Content starts
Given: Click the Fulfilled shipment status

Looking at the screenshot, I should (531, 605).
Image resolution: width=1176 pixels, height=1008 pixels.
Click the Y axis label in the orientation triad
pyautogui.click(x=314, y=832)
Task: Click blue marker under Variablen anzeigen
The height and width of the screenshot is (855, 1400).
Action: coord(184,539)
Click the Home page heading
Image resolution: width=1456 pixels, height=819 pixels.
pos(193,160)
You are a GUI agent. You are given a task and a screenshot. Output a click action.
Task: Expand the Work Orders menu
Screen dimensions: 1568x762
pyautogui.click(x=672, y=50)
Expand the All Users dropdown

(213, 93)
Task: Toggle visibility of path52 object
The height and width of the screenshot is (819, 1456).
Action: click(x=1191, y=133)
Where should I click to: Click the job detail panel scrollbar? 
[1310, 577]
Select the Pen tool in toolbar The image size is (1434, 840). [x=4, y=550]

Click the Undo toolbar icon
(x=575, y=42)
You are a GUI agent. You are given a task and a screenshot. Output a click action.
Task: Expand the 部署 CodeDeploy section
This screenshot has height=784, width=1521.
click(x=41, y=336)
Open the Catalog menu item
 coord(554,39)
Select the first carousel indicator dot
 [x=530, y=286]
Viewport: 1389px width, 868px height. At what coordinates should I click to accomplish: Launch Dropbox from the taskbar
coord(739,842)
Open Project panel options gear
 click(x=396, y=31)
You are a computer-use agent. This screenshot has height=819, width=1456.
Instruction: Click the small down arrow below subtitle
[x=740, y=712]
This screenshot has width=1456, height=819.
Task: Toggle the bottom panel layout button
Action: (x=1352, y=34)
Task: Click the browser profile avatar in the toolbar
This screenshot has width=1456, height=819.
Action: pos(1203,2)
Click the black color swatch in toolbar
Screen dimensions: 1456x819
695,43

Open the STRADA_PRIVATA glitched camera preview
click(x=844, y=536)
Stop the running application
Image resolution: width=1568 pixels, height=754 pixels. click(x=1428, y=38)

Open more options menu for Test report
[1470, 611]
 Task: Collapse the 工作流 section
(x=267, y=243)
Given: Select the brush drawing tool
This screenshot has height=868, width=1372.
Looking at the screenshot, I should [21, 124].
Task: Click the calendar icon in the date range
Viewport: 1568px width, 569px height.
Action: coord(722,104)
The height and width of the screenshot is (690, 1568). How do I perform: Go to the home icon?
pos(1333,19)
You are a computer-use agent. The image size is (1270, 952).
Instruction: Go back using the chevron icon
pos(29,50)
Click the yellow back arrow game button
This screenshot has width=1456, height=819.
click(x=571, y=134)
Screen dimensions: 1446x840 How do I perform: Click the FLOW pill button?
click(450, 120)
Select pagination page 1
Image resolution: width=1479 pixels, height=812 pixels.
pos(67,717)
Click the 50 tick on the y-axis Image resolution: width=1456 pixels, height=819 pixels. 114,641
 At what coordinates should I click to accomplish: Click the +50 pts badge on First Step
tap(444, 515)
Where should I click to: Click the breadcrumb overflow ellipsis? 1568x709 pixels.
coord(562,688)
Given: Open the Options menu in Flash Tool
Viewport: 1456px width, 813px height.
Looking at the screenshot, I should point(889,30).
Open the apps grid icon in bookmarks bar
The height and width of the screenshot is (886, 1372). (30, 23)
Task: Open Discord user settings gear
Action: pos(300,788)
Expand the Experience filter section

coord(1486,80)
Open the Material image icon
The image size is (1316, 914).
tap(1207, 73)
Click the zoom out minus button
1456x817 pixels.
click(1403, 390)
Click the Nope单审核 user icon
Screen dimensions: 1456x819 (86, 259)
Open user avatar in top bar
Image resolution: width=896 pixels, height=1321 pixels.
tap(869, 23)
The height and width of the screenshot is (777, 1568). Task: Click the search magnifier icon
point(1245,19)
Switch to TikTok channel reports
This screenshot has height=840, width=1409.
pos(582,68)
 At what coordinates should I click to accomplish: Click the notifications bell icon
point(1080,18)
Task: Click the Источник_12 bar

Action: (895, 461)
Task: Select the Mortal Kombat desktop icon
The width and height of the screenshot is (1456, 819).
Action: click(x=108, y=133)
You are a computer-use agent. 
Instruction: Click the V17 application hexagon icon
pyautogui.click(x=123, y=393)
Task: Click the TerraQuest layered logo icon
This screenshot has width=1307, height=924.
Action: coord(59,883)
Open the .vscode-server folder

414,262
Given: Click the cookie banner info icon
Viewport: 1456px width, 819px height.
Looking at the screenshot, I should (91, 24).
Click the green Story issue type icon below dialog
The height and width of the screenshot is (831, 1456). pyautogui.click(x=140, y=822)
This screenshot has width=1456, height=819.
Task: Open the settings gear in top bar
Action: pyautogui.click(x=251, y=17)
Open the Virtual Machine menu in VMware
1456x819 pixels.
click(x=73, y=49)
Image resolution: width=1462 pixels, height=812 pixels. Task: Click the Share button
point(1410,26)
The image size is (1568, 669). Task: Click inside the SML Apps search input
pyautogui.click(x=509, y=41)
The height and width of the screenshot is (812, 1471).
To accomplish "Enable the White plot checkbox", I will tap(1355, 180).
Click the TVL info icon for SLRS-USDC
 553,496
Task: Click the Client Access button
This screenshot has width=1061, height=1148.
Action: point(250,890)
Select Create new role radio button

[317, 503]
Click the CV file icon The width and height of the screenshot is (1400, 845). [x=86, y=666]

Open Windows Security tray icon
Content ends
▶ _What to work on_
Among the lines of the data, identify those with the word "computer". Copy each of them.

▶ _Result_
You are a computer-use agent. This screenshot has height=819, width=1456.
You are a computer-use agent. The image size is (1270, 952).
You are a computer-use agent. 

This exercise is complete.